It seems that the answer to this question is “Yes.” “No.” And “Maybe.”
Since the John Jay Report to the Catholic Bishops, there have been a spate of articles, especially in Catholic media crowing that the sexual abuse scandal in the Catholic Church™ is “no worse” than in other organizations that serve families or children. The report found that around 4 percent of priests committed some form of abuse and that this percentage is about the same as pedophilia in the general population.
Now, the first thing to say that for an organization which holds itself to be the moral arbiter of the whole world to be “no worse” than all the rest of the world in this horrendous crime is certainly nothing to be proud of. I also feel I have to alert the irony police that one of the organizations the church chose to compare itself to was the Boy Scouts, who are almost as homophobic as the church itself.

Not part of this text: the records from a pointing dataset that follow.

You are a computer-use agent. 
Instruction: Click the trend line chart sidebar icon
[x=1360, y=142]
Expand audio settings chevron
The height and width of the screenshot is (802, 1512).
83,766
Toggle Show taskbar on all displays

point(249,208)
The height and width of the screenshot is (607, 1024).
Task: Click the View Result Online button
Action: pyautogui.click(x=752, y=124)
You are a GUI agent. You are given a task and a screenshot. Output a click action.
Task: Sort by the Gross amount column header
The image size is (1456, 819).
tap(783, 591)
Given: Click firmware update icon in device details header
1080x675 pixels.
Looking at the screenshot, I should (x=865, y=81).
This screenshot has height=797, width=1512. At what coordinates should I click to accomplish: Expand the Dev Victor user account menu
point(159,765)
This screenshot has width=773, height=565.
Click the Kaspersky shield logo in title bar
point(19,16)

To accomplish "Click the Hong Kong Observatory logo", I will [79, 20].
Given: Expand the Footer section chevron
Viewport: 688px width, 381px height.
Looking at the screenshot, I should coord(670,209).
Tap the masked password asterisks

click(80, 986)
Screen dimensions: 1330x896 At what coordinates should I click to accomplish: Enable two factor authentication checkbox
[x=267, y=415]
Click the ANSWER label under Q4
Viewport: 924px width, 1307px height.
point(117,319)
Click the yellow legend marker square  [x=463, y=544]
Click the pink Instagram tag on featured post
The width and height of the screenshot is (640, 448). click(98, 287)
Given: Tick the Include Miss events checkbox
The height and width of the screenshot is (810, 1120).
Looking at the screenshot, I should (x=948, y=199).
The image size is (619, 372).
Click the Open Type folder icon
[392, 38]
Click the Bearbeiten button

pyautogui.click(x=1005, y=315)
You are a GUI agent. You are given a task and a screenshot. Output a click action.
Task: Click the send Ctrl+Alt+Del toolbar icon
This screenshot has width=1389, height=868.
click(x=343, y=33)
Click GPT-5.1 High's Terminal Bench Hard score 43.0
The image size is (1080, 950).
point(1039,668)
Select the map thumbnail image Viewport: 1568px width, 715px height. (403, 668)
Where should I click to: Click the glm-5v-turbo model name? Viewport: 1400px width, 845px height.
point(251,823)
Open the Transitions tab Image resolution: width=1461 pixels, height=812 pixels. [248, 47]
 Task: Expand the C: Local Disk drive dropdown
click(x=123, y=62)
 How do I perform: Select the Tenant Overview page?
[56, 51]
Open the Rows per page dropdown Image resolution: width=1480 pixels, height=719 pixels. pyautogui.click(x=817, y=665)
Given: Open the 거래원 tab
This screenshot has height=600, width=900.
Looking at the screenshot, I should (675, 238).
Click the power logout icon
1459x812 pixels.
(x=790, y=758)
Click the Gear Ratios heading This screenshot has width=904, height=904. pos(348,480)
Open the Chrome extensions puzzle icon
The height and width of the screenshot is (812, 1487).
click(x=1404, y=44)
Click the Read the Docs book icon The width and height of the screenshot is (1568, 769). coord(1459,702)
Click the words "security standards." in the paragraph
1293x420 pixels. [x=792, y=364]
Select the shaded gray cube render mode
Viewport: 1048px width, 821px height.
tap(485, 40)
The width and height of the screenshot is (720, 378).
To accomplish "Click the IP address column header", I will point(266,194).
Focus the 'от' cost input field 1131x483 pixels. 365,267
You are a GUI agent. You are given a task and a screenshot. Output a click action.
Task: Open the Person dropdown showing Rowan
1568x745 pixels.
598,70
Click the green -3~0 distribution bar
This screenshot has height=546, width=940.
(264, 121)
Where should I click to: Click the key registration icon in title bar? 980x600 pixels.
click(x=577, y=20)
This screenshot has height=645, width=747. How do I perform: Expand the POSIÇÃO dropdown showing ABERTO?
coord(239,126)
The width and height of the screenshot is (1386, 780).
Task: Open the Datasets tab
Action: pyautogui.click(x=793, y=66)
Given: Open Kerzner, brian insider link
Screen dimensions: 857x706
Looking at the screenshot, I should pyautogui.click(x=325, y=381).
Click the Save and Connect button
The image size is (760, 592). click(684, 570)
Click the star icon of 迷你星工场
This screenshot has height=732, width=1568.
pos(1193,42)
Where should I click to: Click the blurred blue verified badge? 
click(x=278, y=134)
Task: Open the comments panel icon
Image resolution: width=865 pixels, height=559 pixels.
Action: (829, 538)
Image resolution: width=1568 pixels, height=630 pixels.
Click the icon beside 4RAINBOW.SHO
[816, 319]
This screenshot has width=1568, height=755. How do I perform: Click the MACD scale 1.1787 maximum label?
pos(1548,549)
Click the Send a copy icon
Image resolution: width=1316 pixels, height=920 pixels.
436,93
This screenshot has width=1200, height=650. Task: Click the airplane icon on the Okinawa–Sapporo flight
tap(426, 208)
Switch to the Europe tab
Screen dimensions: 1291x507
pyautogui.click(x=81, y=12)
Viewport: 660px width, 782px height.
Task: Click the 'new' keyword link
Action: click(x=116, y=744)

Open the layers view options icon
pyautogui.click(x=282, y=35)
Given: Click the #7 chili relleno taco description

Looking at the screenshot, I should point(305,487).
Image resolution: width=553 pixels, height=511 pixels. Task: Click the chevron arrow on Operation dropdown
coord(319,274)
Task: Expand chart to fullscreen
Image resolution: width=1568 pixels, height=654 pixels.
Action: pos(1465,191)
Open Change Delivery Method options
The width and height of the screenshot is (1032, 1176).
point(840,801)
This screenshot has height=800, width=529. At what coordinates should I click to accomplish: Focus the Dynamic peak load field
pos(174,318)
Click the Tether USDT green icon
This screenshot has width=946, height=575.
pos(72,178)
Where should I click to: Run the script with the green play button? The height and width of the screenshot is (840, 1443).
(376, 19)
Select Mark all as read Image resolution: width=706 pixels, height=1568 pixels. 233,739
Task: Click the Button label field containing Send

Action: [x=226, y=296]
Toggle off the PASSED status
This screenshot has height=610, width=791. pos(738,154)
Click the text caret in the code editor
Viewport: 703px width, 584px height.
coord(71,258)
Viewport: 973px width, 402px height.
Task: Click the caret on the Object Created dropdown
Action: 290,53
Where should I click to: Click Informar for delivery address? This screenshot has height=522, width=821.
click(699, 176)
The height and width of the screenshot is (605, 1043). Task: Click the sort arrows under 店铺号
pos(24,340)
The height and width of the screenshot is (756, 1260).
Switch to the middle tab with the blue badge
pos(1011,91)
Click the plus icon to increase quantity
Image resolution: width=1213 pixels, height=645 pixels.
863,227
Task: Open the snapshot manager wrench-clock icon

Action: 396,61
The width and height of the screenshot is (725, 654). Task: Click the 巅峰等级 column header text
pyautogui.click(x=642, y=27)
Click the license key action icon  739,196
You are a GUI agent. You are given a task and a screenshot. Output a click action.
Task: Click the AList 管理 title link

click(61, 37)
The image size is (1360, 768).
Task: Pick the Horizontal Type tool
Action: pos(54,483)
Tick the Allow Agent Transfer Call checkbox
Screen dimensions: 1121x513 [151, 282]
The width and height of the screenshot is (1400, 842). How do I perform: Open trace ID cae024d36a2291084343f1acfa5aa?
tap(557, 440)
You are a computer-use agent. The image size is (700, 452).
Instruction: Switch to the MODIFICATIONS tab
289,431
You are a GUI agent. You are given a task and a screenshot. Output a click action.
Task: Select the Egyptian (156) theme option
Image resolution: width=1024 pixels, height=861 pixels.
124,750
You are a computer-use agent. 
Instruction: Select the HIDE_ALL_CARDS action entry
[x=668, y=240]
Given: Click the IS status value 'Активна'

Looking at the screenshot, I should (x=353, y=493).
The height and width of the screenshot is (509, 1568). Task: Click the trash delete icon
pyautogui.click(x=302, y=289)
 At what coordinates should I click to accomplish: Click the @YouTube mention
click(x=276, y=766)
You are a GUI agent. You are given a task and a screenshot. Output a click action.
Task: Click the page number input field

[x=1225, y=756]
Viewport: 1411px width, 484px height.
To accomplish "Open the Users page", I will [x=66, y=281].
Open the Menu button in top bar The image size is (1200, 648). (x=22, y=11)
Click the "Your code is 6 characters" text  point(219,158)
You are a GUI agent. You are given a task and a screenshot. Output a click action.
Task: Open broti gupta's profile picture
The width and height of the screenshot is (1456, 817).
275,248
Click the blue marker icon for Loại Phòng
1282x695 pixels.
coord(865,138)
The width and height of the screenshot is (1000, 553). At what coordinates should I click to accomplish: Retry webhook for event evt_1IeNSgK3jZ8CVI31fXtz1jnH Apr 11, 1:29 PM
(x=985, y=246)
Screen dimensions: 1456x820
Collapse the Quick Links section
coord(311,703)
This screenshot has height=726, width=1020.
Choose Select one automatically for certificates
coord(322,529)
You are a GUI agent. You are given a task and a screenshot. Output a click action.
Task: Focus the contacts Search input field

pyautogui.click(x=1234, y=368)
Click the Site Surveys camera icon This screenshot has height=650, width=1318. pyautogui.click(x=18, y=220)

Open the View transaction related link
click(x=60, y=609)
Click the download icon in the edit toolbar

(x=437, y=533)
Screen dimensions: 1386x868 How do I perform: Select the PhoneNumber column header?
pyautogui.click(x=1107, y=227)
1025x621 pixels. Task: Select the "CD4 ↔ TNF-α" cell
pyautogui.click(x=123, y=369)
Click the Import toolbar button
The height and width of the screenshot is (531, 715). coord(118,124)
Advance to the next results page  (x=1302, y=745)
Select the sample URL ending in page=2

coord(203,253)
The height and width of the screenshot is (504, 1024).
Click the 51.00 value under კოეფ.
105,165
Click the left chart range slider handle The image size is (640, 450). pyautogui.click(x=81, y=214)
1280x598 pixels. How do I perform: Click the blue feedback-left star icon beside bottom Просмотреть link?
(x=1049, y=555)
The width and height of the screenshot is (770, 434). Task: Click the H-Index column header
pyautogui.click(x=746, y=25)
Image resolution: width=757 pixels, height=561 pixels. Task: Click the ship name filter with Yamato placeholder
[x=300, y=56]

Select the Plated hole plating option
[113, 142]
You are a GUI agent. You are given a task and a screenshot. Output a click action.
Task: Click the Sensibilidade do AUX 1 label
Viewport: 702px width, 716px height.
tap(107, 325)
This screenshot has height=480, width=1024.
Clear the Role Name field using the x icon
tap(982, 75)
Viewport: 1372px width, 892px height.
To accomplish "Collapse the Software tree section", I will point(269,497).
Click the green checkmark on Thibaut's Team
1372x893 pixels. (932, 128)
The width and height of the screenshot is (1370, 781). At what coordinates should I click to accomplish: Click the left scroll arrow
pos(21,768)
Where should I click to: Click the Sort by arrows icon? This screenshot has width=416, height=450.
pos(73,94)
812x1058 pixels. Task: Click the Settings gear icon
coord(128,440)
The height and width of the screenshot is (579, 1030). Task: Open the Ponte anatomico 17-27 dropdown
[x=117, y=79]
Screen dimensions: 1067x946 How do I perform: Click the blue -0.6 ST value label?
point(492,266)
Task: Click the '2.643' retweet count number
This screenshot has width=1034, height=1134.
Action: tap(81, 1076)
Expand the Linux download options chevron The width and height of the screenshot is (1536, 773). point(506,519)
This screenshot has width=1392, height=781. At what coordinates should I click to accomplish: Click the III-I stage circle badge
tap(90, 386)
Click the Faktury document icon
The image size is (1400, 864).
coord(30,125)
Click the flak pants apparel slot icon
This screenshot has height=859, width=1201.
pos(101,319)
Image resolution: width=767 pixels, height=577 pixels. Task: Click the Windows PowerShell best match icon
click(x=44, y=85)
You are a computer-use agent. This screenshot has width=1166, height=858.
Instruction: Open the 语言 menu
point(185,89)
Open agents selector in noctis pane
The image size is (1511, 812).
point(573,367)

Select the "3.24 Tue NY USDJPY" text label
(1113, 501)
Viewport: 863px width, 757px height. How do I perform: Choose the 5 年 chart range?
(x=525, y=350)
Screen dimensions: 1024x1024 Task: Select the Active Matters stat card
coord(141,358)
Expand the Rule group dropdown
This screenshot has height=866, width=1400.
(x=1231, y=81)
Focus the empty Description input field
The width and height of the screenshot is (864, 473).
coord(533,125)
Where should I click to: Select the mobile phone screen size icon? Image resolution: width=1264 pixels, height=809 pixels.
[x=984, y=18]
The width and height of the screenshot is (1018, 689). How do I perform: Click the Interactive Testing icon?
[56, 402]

There also seems to be a number of people who have studied this issue that feel the problem is either different or worse in the Catholic Church™.
This is certainly an area where truth is going to be difficult to ascertain. The Bishops certainly have a vested interest in minimizing the problem, but critics of the church certainly have their own axes to grind, for their own reasons. With that in mind, let us look at some of the sources that say the problem in the church is somewhat unique.
So let’s look at some of those sources.
The oldest I can find is this 2002 report from the Boston Globe, they won a Pulitzer for reporting on clergy abuse in Boston. The story says that other denominations had many fewer reports of abuse and those reports were dealt with promptly, with most of the perpetrators ending up in jail. It also quotes several academics who state that the problem in the Catholic Church is much worse than other denominations.
More up to date is this page from the Bishop Accountability project updates the John Jay report to find the the abuse rate is higher than the original report found. They also cite a couple of other dioceses where the abuse rate is about twice what the Bishops found, which they then extrapolate to the whole country, which probably is not fair.
Richard Sipe, who has written extensively on the issue and has acted as a expert witness in abuse cases also feels that the abuse rate is much higher than the Bishops report. Again, his report does not include links, so I don’t have immediate access to those statistics. His overall conclusion is that given that the John Jay almost certainly undercounts the cases of abuse, his final conclusion is that the abuse rate was about 9% of priests as the story broke nationally.
One area where there seems to be a difference in the victims of Catholic clergy abuse. According to the John Jay report, 81% of the victims were boys. In general, girls are twice as likely as boys to be abused, so this is a possibly significant difference between clergy abuse and that which may occur in other organizations or in general.
According to Wikipedia: “The John Jay Report suggested that “homosexual men entered the seminaries in noticeable numbers from the late 1970s through the 1980s”, and available figures for homosexual priests in the United States range from 15–58%” Obviously solid numbers for the percentage of gay priests are impossible to ascertain.
There is also tremendous debate as to whether or how celibacy figures into all of this. I would have to say that entire debate boils down to opinion, there is no way to empirically say anything clear about the effects of celibacy.
But I can offer my opinion, such as it is.
Obviously I feel that celibacy is unnatural and can be problematic. Denial of human pleasures or drives can certainly be a valuable discipline on a temporary basis, but long term it is easy to see that it can lead to problems.
I would also say that it is easy to see how the priesthood would have been an attractive choice to young men who felt a homosexual leaning in their sexual orientation. Certainly in America during the 50’s, 60’s and 70’s a homosexual orientation could have even be dangerous. What better way to remain single (and above reproach) than joining the priesthood? Ironically, the more homophobic the society, the more attractive the priesthood option will probably appear to young men and the church increases homophobia. This is not to say that homosexuals are more likely to pedophiles, but only that the victims will be more likely to be of the same sex.
Ultimately, however, celibacy, homosexuality, or whatever may have contributed to the priests decision to do what they do, it is impossible to tell. And it could well be that priests are no more likely to abuse than any other person in a position of trust working with children.
However there is no explanation of any kind that explains the actions of the bishops and church hierarchy that ignored or minimized the problem for so many years. They are the true monsters of the scandal.
Better for a “few children” to suffer than for everyone to doubt, and risk hell by losing the faith. It is this kind of insane logic that truly is the problem with the church.